=== Begin Enclosure ===

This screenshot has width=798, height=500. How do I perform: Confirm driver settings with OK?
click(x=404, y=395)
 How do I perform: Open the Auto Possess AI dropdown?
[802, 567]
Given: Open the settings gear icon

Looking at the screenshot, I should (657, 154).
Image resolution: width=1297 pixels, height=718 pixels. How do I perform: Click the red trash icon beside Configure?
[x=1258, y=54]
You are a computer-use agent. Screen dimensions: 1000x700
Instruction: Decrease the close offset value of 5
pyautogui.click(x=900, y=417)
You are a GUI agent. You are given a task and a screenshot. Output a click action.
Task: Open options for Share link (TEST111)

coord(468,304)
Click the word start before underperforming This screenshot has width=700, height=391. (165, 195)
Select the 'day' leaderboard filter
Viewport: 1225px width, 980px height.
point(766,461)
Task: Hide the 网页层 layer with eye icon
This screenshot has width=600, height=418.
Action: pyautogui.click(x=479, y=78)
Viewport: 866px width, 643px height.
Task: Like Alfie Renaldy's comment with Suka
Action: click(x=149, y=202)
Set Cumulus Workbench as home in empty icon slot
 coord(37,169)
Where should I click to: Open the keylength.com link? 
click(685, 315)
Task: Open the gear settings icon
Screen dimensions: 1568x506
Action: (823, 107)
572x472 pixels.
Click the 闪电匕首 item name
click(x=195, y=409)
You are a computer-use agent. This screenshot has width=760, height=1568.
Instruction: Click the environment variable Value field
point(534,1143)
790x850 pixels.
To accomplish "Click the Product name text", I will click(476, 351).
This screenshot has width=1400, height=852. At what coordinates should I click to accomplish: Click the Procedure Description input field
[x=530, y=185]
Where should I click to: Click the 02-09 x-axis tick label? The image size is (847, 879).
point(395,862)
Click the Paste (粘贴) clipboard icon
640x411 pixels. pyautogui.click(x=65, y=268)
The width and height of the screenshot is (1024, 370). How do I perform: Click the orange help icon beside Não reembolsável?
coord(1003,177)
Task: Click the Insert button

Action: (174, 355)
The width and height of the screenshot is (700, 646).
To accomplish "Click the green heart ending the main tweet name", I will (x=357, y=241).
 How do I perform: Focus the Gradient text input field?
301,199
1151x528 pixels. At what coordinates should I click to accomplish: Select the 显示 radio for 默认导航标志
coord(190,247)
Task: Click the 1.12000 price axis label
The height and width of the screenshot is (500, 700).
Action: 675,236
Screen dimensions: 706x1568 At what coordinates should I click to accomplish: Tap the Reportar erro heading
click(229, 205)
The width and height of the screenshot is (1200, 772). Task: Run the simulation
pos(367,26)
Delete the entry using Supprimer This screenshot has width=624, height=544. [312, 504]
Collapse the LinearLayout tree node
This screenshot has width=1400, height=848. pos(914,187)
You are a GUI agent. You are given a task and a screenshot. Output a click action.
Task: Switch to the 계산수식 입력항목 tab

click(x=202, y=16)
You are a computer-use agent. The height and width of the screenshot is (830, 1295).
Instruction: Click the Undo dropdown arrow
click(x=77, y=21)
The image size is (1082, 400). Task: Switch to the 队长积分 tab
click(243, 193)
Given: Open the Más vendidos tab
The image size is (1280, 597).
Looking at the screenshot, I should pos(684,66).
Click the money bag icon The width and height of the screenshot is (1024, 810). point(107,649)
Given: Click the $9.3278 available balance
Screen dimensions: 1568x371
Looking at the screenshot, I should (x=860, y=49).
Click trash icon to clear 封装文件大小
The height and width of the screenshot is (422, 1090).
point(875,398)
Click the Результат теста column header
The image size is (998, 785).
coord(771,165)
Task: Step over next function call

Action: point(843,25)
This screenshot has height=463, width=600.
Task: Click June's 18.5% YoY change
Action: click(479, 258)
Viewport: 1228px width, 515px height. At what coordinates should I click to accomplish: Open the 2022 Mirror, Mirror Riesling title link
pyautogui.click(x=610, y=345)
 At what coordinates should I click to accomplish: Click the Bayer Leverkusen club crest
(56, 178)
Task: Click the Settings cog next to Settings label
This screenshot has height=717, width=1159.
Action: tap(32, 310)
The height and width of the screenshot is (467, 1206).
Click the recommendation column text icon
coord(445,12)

=== End Enclosure ===

- **Task to complete**:
Could you give every entry again, exactly as written?

- **Response to the exercise**:
This screenshot has width=798, height=500. How do I perform: Confirm driver settings with OK?
click(x=404, y=395)
 How do I perform: Open the Auto Possess AI dropdown?
[802, 567]
Given: Open the settings gear icon

Looking at the screenshot, I should (657, 154).
Image resolution: width=1297 pixels, height=718 pixels. How do I perform: Click the red trash icon beside Configure?
[x=1258, y=54]
You are a computer-use agent. Screen dimensions: 1000x700
Instruction: Decrease the close offset value of 5
pyautogui.click(x=900, y=417)
You are a GUI agent. You are given a task and a screenshot. Output a click action.
Task: Open options for Share link (TEST111)

coord(468,304)
Click the word start before underperforming This screenshot has width=700, height=391. (165, 195)
Select the 'day' leaderboard filter
Viewport: 1225px width, 980px height.
point(766,461)
Task: Hide the 网页层 layer with eye icon
This screenshot has width=600, height=418.
Action: pyautogui.click(x=479, y=78)
Viewport: 866px width, 643px height.
Task: Like Alfie Renaldy's comment with Suka
Action: click(x=149, y=202)
Set Cumulus Workbench as home in empty icon slot
 coord(37,169)
Where should I click to: Open the keylength.com link? 
click(685, 315)
Task: Open the gear settings icon
Screen dimensions: 1568x506
Action: (823, 107)
572x472 pixels.
Click the 闪电匕首 item name
click(x=195, y=409)
You are a computer-use agent. This screenshot has width=760, height=1568.
Instruction: Click the environment variable Value field
point(534,1143)
790x850 pixels.
To accomplish "Click the Product name text", I will click(476, 351).
This screenshot has width=1400, height=852. At what coordinates should I click to accomplish: Click the Procedure Description input field
[x=530, y=185]
Where should I click to: Click the 02-09 x-axis tick label? The image size is (847, 879).
point(395,862)
Click the Paste (粘贴) clipboard icon
640x411 pixels. pyautogui.click(x=65, y=268)
The width and height of the screenshot is (1024, 370). How do I perform: Click the orange help icon beside Não reembolsável?
coord(1003,177)
Task: Click the Insert button

Action: (174, 355)
The width and height of the screenshot is (700, 646).
To accomplish "Click the green heart ending the main tweet name", I will (x=357, y=241).
 How do I perform: Focus the Gradient text input field?
301,199
1151x528 pixels. At what coordinates should I click to accomplish: Select the 显示 radio for 默认导航标志
coord(190,247)
Task: Click the 1.12000 price axis label
The height and width of the screenshot is (500, 700).
Action: 675,236
Screen dimensions: 706x1568 At what coordinates should I click to accomplish: Tap the Reportar erro heading
click(229, 205)
The width and height of the screenshot is (1200, 772). Task: Run the simulation
pos(367,26)
Delete the entry using Supprimer This screenshot has width=624, height=544. [312, 504]
Collapse the LinearLayout tree node
This screenshot has width=1400, height=848. pos(914,187)
You are a GUI agent. You are given a task and a screenshot. Output a click action.
Task: Switch to the 계산수식 입력항목 tab

click(x=202, y=16)
You are a computer-use agent. The height and width of the screenshot is (830, 1295).
Instruction: Click the Undo dropdown arrow
click(x=77, y=21)
The image size is (1082, 400). Task: Switch to the 队长积分 tab
click(243, 193)
Given: Open the Más vendidos tab
The image size is (1280, 597).
Looking at the screenshot, I should pos(684,66).
Click the money bag icon The width and height of the screenshot is (1024, 810). point(107,649)
Given: Click the $9.3278 available balance
Screen dimensions: 1568x371
Looking at the screenshot, I should (x=860, y=49).
Click trash icon to clear 封装文件大小
The height and width of the screenshot is (422, 1090).
point(875,398)
Click the Результат теста column header
The image size is (998, 785).
coord(771,165)
Task: Step over next function call

Action: point(843,25)
This screenshot has height=463, width=600.
Task: Click June's 18.5% YoY change
Action: click(479, 258)
Viewport: 1228px width, 515px height. At what coordinates should I click to accomplish: Open the 2022 Mirror, Mirror Riesling title link
pyautogui.click(x=610, y=345)
 At what coordinates should I click to accomplish: Click the Bayer Leverkusen club crest
(56, 178)
Task: Click the Settings cog next to Settings label
This screenshot has height=717, width=1159.
Action: tap(32, 310)
The height and width of the screenshot is (467, 1206).
Click the recommendation column text icon
coord(445,12)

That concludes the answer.